The cell viability is calculated by dividing the number of live cells by the total number selleck chem Imatinib Mesylate of all cells and expressed as a percent. Analysis of cytokine gene expression by RT PCR HMC 1 were treated with the appropriate reagents and allowed to incubate at 37 C before being harvested for RNA. RNA was extracted from HMC 1 by the addition of 1 ml of RNAzol B. After shaking for 1 minute the samples were centrifuged at 12,000 g for 15 minutes at 4 C. The aqueous layer was washed twice with 0. 8 ml phenol chloroform, centrifuged at 12,000 g for 15 minutes at 4 C, washed once with 0. 8 ml of chloroform and centrifuged at 12,000 g for 15 minutes at 4 C again. Isopropanol was added to the aqueous phase, and the preparation was frozen at 20 C overnight. The following day, the samples were centrifuged at 12,000 g for 30 minutes at 4 C.
The RNA pellet was washed with 1 ml 75% ethanol and allowed to air dry until all moisture was gone. The pellet was resuspended in DEPC water and quantitated by optical density readings at 260 nm. cDNA was synthesized with murine leukemia virus reverse tran scriptase, 10 PCR buffer, 1 mM each of the nucleotides dATP, dCTP, dGTP and dTTP. RNase inhibitor, MgCl2, and oligo 16 as a primer. The samples were incubated at 42 C for 20 minutes, 99 C for 20 minutes, and 5 C for 5 minutes in a DNA thermocy cler for reverse tran scription. PCR of cDNA was done with MgCl2, each of the dNTPs, AmpliTaq polymerase, and paired cytokine specific primers to a total volume of 50 l. Cycles consisted of 1 cycle of 95 C for 2 min, 35 cycles of 95 C for 45 sec, 60 C for 45 sec, and 72 C for 1 min 30 sec, and lastly, 1 cycle of 72 C for 10 min.

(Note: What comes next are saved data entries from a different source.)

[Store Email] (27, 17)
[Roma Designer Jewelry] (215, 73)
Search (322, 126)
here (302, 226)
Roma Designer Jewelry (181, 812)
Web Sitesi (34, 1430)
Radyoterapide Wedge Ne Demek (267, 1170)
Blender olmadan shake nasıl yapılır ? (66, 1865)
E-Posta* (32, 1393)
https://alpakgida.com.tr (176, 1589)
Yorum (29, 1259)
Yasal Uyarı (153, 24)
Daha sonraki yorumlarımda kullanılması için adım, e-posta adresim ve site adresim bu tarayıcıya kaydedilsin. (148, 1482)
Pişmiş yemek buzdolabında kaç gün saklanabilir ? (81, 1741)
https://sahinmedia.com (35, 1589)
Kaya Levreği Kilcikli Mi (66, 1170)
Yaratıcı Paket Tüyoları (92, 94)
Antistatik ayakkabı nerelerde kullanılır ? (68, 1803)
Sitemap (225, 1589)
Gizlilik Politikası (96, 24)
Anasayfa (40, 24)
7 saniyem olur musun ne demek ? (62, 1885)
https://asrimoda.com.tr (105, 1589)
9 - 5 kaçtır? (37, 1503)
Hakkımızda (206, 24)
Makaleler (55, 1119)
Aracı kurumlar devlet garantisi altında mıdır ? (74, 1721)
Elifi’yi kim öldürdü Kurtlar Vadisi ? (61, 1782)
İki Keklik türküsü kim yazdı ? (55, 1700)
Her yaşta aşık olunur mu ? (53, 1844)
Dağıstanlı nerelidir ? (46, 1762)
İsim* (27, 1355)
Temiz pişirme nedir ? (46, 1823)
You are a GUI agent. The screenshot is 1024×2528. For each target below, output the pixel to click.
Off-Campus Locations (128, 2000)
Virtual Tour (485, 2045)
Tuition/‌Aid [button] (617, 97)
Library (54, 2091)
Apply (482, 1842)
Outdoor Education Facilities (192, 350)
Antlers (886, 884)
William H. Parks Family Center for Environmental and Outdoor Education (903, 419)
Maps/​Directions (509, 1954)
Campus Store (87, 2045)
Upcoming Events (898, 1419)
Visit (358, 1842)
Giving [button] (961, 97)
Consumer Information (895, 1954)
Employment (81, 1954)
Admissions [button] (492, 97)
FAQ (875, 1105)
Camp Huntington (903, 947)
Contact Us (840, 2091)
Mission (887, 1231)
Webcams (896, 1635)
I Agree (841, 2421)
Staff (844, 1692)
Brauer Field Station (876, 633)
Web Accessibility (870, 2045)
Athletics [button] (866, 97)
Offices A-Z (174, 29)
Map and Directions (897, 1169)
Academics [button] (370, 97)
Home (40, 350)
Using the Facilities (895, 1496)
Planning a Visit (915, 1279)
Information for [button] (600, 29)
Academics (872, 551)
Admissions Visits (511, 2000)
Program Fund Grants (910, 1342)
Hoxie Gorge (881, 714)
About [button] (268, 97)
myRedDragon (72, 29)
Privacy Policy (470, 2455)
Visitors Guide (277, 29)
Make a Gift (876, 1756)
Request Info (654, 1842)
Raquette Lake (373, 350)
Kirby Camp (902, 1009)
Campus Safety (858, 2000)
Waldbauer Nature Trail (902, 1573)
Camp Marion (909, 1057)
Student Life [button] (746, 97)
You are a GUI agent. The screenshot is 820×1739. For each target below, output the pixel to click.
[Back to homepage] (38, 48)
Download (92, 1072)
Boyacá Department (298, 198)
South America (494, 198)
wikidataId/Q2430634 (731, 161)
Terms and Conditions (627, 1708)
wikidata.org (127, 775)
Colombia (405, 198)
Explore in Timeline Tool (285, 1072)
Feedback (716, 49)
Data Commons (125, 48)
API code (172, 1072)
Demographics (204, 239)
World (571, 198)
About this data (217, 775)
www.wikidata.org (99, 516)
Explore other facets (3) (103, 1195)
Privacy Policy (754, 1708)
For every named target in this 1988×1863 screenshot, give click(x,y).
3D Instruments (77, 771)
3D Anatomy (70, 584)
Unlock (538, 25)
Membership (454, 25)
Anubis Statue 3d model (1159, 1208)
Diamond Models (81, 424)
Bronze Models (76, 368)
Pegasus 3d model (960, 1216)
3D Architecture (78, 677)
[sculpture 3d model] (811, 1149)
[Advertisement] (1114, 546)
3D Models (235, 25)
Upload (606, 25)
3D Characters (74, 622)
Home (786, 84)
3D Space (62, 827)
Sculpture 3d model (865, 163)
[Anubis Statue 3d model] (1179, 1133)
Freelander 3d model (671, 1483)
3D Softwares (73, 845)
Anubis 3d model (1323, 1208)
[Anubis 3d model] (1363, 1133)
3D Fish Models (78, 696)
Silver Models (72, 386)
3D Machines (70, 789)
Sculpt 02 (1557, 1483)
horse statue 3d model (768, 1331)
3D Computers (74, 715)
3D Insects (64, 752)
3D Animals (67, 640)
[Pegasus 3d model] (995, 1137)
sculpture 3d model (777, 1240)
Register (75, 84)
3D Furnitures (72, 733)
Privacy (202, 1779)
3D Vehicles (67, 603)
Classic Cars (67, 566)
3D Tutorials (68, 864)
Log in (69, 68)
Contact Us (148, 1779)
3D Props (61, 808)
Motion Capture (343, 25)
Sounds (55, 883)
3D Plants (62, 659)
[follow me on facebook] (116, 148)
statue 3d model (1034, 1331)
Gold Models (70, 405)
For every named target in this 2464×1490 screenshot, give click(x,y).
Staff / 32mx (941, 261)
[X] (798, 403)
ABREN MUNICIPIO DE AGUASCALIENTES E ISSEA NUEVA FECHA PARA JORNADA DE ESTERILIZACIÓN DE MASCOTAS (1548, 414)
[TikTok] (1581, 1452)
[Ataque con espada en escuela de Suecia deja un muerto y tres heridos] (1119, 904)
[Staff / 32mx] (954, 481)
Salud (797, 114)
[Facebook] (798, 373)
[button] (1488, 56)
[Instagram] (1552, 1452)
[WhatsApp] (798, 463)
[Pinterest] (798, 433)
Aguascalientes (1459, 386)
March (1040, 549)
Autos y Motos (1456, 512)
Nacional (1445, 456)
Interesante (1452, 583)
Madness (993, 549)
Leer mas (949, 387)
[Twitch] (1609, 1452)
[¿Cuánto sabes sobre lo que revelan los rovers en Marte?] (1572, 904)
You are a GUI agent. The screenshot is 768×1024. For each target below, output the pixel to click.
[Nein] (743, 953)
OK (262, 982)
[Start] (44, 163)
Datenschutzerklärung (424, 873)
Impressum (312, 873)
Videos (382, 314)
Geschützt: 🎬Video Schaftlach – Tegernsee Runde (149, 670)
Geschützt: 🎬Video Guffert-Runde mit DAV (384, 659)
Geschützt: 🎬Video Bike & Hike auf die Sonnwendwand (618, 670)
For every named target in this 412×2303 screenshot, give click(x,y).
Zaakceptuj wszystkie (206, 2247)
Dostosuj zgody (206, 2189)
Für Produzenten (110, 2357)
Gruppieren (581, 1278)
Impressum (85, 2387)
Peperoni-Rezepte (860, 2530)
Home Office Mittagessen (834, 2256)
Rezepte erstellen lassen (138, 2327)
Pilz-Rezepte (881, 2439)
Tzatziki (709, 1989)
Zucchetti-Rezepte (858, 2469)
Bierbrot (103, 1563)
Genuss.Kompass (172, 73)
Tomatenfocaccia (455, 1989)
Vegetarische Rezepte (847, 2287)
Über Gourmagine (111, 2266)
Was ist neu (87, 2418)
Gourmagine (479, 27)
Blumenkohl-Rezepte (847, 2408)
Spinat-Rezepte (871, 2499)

Ten microliters of the sample were electrophoresed on a 2% agarose gel and stained with ethidium bromide for viewing. Densitometry was done by normalizing target genes to house keepers using Un Scan It Version 5. 1 software. The PCR experiment was repeated twice. NF B assay in HMC 1 HMC 1 were stimulated with PMA, IL 1 and or epine phrine and then harvested for EMSA analysis. Cells were washed with PBS and mixed with one hundred microliters of hypotonic buffer which contains 10 mM HEPES pH 7. 9, 10 mM KCl, 0. 1 mM EDTA, 0. 1 mM EGTA, 1 mM dithiothreitol, 0. 5 mM phenylmethylsulfo nyl fluoride, 1 M aprotinin, 1 M pepstatin, 14 M leupeptin, 50 mM NaF, 30 mM glycerophosphate, 1 mM Na3VO4, and 20 mM p nitrophenyl phosphate.
Cells were incubated over ice for 30 minutes and then vortexed after the addition of 6. 25 l of 10% of Nonidet P 40. After 2 minutes of centrifugation at 30,000 g, supernatants were kept at Entinostat 80 C while the pellets were collected and vortexed every 20 minutes for 3 hours in 60 ml of a hyper tonic salt solution 20 mM HEPES pH 7. 9, 0. 4 M NaCl, 1 mM EDTA, 1 mM EGTA, 12 mM DTT, 1 mM PMSF, 1 M aprotinin, 1 M pepstatin, 14 M leupeptin, 50 mM NaF, 30 mM glycerophosphate, 1 mM Na3VO4, and 20 mM p nitrophenyl phosphate.